◆ **Data shown**:
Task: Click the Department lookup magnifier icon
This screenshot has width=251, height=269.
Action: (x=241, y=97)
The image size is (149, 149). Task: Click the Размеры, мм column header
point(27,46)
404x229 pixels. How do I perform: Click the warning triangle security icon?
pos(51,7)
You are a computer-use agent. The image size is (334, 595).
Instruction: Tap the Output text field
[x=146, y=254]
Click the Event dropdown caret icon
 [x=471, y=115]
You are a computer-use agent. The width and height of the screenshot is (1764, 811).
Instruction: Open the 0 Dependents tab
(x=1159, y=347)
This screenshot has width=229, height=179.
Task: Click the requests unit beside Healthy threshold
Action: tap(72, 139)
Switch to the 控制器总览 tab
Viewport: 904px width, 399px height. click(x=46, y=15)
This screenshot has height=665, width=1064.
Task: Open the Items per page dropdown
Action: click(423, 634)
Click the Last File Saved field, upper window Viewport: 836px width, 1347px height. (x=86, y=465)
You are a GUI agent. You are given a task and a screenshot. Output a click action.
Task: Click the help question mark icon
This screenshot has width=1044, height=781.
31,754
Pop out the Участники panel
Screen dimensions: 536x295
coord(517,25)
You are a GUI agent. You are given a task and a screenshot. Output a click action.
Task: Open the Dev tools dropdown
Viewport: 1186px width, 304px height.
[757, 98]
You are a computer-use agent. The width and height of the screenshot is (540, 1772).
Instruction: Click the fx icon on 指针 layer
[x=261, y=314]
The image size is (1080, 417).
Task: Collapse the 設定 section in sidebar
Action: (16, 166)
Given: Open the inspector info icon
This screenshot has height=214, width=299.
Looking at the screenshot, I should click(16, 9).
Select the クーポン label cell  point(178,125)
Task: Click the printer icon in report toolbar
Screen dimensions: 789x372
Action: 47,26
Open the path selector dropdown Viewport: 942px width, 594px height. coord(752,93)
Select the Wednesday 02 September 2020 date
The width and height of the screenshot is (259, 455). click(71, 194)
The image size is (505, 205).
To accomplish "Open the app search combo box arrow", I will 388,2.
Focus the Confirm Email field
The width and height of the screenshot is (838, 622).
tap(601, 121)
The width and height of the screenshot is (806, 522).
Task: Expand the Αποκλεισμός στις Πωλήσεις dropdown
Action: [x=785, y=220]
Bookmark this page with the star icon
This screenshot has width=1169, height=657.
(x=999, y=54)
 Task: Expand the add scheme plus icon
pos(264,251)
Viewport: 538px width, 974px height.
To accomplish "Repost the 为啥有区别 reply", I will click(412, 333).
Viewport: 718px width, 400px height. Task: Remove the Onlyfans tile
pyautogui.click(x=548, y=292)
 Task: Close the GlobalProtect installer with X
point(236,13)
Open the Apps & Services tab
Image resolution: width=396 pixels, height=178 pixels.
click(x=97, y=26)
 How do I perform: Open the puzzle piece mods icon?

◆ **Problem requirements**: Write out every record again, exactly as it was written.

◆ **Output of the task**:
Task: Click the Department lookup magnifier icon
This screenshot has width=251, height=269.
Action: (x=241, y=97)
The image size is (149, 149). Task: Click the Размеры, мм column header
point(27,46)
404x229 pixels. How do I perform: Click the warning triangle security icon?
pos(51,7)
You are a computer-use agent. The image size is (334, 595).
Instruction: Tap the Output text field
[x=146, y=254]
Click the Event dropdown caret icon
 [x=471, y=115]
You are a computer-use agent. The width and height of the screenshot is (1764, 811).
Instruction: Open the 0 Dependents tab
(x=1159, y=347)
This screenshot has width=229, height=179.
Task: Click the requests unit beside Healthy threshold
Action: tap(72, 139)
Switch to the 控制器总览 tab
Viewport: 904px width, 399px height. click(x=46, y=15)
This screenshot has height=665, width=1064.
Task: Open the Items per page dropdown
Action: click(423, 634)
Click the Last File Saved field, upper window Viewport: 836px width, 1347px height. (x=86, y=465)
You are a GUI agent. You are given a task and a screenshot. Output a click action.
Task: Click the help question mark icon
This screenshot has width=1044, height=781.
31,754
Pop out the Участники panel
Screen dimensions: 536x295
coord(517,25)
You are a GUI agent. You are given a task and a screenshot. Output a click action.
Task: Open the Dev tools dropdown
Viewport: 1186px width, 304px height.
[757, 98]
You are a computer-use agent. The width and height of the screenshot is (540, 1772).
Instruction: Click the fx icon on 指针 layer
[x=261, y=314]
The image size is (1080, 417).
Task: Collapse the 設定 section in sidebar
Action: (16, 166)
Given: Open the inspector info icon
This screenshot has height=214, width=299.
Looking at the screenshot, I should click(16, 9).
Select the クーポン label cell  point(178,125)
Task: Click the printer icon in report toolbar
Screen dimensions: 789x372
Action: 47,26
Open the path selector dropdown Viewport: 942px width, 594px height. coord(752,93)
Select the Wednesday 02 September 2020 date
The width and height of the screenshot is (259, 455). click(71, 194)
The image size is (505, 205).
To accomplish "Open the app search combo box arrow", I will 388,2.
Focus the Confirm Email field
The width and height of the screenshot is (838, 622).
tap(601, 121)
The width and height of the screenshot is (806, 522).
Task: Expand the Αποκλεισμός στις Πωλήσεις dropdown
Action: [x=785, y=220]
Bookmark this page with the star icon
This screenshot has width=1169, height=657.
(x=999, y=54)
 Task: Expand the add scheme plus icon
pos(264,251)
Viewport: 538px width, 974px height.
To accomplish "Repost the 为啥有区别 reply", I will click(412, 333).
Viewport: 718px width, 400px height. Task: Remove the Onlyfans tile
pyautogui.click(x=548, y=292)
 Task: Close the GlobalProtect installer with X
point(236,13)
Open the Apps & Services tab
Image resolution: width=396 pixels, height=178 pixels.
click(x=97, y=26)
 How do I perform: Open the puzzle piece mods icon?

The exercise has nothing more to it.